▶ INSTRUCTIONS FOR THE TASK: The records are given next. Repeat each one exactly.

▶ INFORMATION SUPPLIED:
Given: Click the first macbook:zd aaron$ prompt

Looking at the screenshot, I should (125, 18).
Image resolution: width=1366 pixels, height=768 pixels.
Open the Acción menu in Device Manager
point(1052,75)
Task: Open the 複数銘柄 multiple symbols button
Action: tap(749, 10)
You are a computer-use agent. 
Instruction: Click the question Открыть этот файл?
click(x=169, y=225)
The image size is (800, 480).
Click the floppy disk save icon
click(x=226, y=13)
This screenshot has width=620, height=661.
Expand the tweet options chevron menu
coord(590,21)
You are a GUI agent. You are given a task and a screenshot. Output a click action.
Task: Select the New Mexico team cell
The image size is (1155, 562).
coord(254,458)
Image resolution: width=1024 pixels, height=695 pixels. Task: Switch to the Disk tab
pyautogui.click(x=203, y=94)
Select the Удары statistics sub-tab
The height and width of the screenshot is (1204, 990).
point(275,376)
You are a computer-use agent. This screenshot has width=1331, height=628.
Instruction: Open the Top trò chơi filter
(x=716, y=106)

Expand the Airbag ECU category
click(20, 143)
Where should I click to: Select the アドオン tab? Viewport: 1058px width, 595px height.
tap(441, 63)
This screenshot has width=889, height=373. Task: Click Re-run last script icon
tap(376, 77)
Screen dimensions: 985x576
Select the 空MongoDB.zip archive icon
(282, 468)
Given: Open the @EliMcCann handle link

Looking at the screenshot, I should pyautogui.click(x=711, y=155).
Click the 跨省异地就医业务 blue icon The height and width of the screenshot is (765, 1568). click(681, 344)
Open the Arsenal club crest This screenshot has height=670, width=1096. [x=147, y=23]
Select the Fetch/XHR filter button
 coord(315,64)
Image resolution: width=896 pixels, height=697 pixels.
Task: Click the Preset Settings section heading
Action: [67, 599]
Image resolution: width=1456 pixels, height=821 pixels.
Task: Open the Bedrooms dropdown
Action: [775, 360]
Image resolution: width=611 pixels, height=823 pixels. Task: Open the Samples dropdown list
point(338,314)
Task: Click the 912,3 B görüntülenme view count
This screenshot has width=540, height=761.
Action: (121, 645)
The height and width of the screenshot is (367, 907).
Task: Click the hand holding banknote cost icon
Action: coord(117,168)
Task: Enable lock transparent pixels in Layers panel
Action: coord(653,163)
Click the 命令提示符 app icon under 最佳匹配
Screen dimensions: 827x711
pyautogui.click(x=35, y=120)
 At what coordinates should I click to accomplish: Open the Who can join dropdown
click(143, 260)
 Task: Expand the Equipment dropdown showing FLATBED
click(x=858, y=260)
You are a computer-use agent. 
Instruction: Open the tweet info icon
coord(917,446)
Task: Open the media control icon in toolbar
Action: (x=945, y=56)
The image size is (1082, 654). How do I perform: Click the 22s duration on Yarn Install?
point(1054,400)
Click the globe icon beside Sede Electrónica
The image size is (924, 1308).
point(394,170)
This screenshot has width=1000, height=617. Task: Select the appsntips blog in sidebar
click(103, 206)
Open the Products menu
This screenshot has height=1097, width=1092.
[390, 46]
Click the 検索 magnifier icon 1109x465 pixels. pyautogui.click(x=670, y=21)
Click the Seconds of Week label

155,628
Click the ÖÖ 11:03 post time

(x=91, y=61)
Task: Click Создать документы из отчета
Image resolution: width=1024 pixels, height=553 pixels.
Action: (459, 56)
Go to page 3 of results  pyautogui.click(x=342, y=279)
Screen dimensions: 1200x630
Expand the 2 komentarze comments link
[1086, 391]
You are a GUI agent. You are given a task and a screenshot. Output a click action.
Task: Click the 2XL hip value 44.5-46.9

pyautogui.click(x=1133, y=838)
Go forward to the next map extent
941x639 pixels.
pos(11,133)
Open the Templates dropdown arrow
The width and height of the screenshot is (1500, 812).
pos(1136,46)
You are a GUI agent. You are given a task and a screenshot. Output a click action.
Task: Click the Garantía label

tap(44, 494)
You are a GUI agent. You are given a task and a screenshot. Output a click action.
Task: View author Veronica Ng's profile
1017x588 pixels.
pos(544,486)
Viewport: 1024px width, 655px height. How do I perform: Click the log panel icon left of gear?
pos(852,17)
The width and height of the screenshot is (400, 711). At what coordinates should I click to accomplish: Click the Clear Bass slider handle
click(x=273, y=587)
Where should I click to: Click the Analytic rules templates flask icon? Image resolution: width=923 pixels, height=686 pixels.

▶ RESPONSE TO THE TASK:
Given: Click the first macbook:zd aaron$ prompt

Looking at the screenshot, I should (125, 18).
Image resolution: width=1366 pixels, height=768 pixels.
Open the Acción menu in Device Manager
point(1052,75)
Task: Open the 複数銘柄 multiple symbols button
Action: tap(749, 10)
You are a computer-use agent. 
Instruction: Click the question Открыть этот файл?
click(x=169, y=225)
The image size is (800, 480).
Click the floppy disk save icon
click(x=226, y=13)
This screenshot has width=620, height=661.
Expand the tweet options chevron menu
coord(590,21)
You are a GUI agent. You are given a task and a screenshot. Output a click action.
Task: Select the New Mexico team cell
The image size is (1155, 562).
coord(254,458)
Image resolution: width=1024 pixels, height=695 pixels. Task: Switch to the Disk tab
pyautogui.click(x=203, y=94)
Select the Удары statistics sub-tab
The height and width of the screenshot is (1204, 990).
point(275,376)
You are a computer-use agent. This screenshot has width=1331, height=628.
Instruction: Open the Top trò chơi filter
(x=716, y=106)

Expand the Airbag ECU category
click(20, 143)
Where should I click to: Select the アドオン tab? Viewport: 1058px width, 595px height.
tap(441, 63)
This screenshot has width=889, height=373. Task: Click Re-run last script icon
tap(376, 77)
Screen dimensions: 985x576
Select the 空MongoDB.zip archive icon
(282, 468)
Given: Open the @EliMcCann handle link

Looking at the screenshot, I should pyautogui.click(x=711, y=155).
Click the 跨省异地就医业务 blue icon The height and width of the screenshot is (765, 1568). click(681, 344)
Open the Arsenal club crest This screenshot has height=670, width=1096. [x=147, y=23]
Select the Fetch/XHR filter button
 coord(315,64)
Image resolution: width=896 pixels, height=697 pixels.
Task: Click the Preset Settings section heading
Action: [67, 599]
Image resolution: width=1456 pixels, height=821 pixels.
Task: Open the Bedrooms dropdown
Action: [775, 360]
Image resolution: width=611 pixels, height=823 pixels. Task: Open the Samples dropdown list
point(338,314)
Task: Click the 912,3 B görüntülenme view count
This screenshot has width=540, height=761.
Action: (121, 645)
The height and width of the screenshot is (367, 907).
Task: Click the hand holding banknote cost icon
Action: coord(117,168)
Task: Enable lock transparent pixels in Layers panel
Action: coord(653,163)
Click the 命令提示符 app icon under 最佳匹配
Screen dimensions: 827x711
pyautogui.click(x=35, y=120)
 At what coordinates should I click to accomplish: Open the Who can join dropdown
click(143, 260)
 Task: Expand the Equipment dropdown showing FLATBED
click(x=858, y=260)
You are a computer-use agent. 
Instruction: Open the tweet info icon
coord(917,446)
Task: Open the media control icon in toolbar
Action: (x=945, y=56)
The image size is (1082, 654). How do I perform: Click the 22s duration on Yarn Install?
point(1054,400)
Click the globe icon beside Sede Electrónica
The image size is (924, 1308).
point(394,170)
This screenshot has width=1000, height=617. Task: Select the appsntips blog in sidebar
click(103, 206)
Open the Products menu
This screenshot has height=1097, width=1092.
[390, 46]
Click the 検索 magnifier icon 1109x465 pixels. pyautogui.click(x=670, y=21)
Click the Seconds of Week label

155,628
Click the ÖÖ 11:03 post time

(x=91, y=61)
Task: Click Создать документы из отчета
Image resolution: width=1024 pixels, height=553 pixels.
Action: (459, 56)
Go to page 3 of results  pyautogui.click(x=342, y=279)
Screen dimensions: 1200x630
Expand the 2 komentarze comments link
[1086, 391]
You are a GUI agent. You are given a task and a screenshot. Output a click action.
Task: Click the 2XL hip value 44.5-46.9

pyautogui.click(x=1133, y=838)
Go forward to the next map extent
941x639 pixels.
pos(11,133)
Open the Templates dropdown arrow
The width and height of the screenshot is (1500, 812).
pos(1136,46)
You are a GUI agent. You are given a task and a screenshot. Output a click action.
Task: Click the Garantía label

tap(44, 494)
You are a GUI agent. You are given a task and a screenshot. Output a click action.
Task: View author Veronica Ng's profile
1017x588 pixels.
pos(544,486)
Viewport: 1024px width, 655px height. How do I perform: Click the log panel icon left of gear?
pos(852,17)
The width and height of the screenshot is (400, 711). At what coordinates should I click to accomplish: Click the Clear Bass slider handle
click(x=273, y=587)
Where should I click to: Click the Analytic rules templates flask icon? Image resolution: width=923 pixels, height=686 pixels.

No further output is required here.